Similar to the period effect, more exposure to risk factors from the early birth cohort to the latest cohort can contribute to pancreatic cancer burden. We noticed that the cohort rate ratio slightly decreased since the cohort was born in 1985 (from 1.47 in 1985 to 1.37 in 2000). In the latest birth cohort, people can receive better science and health education, and access to medical knowledge is also more abundant. Health awareness has improved among younger people, and they may devote more attention to healthy lifestyles and cancer prevention.
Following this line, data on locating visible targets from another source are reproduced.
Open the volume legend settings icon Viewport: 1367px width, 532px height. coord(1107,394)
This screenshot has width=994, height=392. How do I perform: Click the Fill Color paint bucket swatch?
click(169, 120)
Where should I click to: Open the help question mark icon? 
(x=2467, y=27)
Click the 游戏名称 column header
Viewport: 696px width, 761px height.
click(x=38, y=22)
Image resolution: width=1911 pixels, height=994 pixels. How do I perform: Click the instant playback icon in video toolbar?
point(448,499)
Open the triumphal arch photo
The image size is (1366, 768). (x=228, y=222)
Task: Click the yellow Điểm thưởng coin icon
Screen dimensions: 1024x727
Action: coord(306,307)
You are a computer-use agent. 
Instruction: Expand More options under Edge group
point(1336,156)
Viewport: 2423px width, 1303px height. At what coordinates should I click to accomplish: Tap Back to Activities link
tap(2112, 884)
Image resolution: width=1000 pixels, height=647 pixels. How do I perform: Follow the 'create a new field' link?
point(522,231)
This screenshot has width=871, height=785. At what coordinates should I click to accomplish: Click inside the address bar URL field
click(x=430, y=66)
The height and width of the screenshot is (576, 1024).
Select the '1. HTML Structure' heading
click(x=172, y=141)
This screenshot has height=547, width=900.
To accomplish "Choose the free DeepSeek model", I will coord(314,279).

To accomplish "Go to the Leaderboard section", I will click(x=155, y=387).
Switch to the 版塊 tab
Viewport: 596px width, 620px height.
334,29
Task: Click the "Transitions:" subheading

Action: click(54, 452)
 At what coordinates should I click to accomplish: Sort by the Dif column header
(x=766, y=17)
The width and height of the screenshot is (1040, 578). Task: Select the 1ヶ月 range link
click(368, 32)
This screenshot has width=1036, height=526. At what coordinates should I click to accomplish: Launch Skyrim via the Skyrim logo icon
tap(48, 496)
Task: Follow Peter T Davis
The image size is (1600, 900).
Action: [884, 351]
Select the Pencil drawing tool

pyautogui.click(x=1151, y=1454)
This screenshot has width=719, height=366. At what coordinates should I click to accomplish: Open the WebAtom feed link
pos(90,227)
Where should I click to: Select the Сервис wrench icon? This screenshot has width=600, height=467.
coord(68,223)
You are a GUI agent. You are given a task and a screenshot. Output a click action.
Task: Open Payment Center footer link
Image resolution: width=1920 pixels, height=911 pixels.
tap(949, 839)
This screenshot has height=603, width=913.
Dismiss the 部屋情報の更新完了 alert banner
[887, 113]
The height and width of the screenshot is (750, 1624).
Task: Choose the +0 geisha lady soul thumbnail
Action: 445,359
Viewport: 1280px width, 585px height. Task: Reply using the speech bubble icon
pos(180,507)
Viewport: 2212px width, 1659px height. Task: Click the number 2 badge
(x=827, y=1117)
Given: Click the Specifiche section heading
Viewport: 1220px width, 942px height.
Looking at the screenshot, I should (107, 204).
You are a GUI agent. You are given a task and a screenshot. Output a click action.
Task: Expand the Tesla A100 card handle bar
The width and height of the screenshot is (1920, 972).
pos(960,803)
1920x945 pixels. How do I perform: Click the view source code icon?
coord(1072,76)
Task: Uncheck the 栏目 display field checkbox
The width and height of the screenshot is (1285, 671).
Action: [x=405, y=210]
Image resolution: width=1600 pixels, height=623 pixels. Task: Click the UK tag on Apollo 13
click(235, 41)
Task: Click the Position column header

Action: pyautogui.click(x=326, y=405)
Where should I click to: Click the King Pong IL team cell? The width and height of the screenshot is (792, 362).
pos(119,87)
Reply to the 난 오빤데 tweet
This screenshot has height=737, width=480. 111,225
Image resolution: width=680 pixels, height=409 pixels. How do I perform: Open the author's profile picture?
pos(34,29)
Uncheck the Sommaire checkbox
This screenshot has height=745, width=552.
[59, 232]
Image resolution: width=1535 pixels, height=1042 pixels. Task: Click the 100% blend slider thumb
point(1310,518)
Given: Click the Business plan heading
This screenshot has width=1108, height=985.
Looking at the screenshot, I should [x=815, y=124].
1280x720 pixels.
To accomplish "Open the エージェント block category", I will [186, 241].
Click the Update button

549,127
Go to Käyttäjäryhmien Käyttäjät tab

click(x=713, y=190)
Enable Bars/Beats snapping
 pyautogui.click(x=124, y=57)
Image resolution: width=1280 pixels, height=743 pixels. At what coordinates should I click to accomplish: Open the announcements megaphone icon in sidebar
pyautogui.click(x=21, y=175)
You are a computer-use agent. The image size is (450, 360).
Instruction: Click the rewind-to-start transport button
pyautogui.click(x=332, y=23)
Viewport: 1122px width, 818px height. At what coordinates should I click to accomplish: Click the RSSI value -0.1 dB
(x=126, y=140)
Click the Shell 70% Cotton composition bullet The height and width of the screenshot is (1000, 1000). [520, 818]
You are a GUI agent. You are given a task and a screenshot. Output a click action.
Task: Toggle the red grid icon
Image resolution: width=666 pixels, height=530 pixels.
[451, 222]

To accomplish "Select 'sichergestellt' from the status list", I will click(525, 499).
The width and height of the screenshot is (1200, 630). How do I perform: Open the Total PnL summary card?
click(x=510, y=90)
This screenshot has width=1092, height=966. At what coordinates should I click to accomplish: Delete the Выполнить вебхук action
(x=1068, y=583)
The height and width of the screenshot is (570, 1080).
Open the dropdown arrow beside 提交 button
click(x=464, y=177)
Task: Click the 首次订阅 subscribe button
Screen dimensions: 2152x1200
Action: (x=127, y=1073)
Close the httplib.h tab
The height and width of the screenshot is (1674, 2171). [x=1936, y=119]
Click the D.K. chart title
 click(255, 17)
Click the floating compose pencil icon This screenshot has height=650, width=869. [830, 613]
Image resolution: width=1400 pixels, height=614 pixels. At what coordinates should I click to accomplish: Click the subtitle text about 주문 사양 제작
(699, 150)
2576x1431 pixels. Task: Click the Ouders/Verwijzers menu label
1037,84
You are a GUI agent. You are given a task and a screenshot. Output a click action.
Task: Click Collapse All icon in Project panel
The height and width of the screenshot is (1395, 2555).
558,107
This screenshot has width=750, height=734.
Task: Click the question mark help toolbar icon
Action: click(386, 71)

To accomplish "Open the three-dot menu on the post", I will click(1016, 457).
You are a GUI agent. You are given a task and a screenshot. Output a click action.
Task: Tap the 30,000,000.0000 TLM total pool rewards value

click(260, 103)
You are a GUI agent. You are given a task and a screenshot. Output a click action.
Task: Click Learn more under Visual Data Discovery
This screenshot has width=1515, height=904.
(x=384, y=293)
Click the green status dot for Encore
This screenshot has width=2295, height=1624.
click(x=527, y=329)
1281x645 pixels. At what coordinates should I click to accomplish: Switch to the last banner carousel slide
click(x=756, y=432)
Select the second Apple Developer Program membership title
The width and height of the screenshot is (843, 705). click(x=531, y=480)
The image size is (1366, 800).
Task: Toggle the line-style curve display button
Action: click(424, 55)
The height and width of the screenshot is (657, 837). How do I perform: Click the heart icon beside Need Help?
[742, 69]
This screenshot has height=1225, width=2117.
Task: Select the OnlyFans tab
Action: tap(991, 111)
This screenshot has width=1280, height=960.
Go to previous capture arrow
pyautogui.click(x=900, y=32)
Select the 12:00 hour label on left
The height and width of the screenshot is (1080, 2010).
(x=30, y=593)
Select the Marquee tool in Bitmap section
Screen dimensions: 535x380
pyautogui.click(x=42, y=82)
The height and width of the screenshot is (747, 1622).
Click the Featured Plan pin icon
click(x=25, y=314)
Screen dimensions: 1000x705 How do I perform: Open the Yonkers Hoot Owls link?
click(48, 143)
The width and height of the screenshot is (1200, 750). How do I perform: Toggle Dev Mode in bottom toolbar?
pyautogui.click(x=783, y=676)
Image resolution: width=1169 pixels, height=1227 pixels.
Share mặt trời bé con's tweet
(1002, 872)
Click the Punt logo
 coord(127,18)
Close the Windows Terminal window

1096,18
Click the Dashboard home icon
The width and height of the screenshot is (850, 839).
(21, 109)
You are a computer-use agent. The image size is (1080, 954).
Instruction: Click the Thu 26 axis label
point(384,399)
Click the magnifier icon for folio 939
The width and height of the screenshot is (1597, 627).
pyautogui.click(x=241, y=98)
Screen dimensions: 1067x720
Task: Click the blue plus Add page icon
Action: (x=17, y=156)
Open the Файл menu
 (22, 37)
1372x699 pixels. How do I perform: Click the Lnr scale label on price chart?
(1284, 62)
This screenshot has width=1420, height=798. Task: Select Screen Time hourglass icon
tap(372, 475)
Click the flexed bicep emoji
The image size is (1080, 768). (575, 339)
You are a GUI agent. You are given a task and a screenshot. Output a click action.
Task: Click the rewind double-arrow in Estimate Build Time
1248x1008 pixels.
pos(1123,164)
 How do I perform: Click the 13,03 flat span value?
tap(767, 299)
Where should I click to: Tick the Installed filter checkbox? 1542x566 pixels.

We also predict that the number of future deaths from pancreatic cancer in ten Western Pacific countries will continue to increase. This may be related to the increase in population size and change in population structure in the future. The trends of pancreatic cancer mortality across the Western Pacific Region suggested that these countries should implement stronger measures to reduce the disease burden of pancreatic cancer. Countries that had relatively good performance in cancer prevention and reducing mortality can serve as a reference for others, emphasizing primary health care, scientific education and early cancer screening. In some countries where the population continues to grow and the population is aging, more attention will be needed in the health of high-risk populations and early cancer screening. At present, the main treatments for pancreatic cancer include surgery, chemotherapy and immunotherapy [
41]. Some new therapeutic strategies, such as chemotherapy combined with immunotherapy, may improve clinical outcomes for pancreatic cancer patients in the future [
42].
This study has many limitations. First, the accuracy of the GBD estimates was limited by the quality and availability of each country’s registration system. For some countries/territories without detailed cancer data sources, GBD estimates were mainly generated from modeling processes, neighboring locations and predictive covariates, which may result in potential substantial uncertainty [
43]. The reported high mortality in high-income countries might be partly due to robust systems for determining the cause of cancer death and accurate diagnostic data in registration databases. Some low-income countries cannot provide accurate and adequate data on pancreatic cancer mortality due to incomplete health care systems. Thus, the estimates are very likely to substantially underestimate cancer mortality in low-income countries. This hinders the estimates of the actual disease burden in some places. Next, the age-period-cohort model was conducted in a period of five years due to the 5-year intervals in the GBD 2019, which might smoothen some variations in age, period and birth cohort effects. Future work should focus on more primary data on pancreatic cancer mortality, which might include data from registration databases, cancer centers and longer-term cohort studies. This means that more attention should be given to establishing integrative disease surveillance systems to capture pancreatic cancer-related incidence and mortality, especially in developing countries. Considering that the burden of pancreatic cancer varies by age, sex, country and region, the mortality data should also be classified according to more dimensions in the future. The economic burden caused by pancreatic cancer should also be given more attention.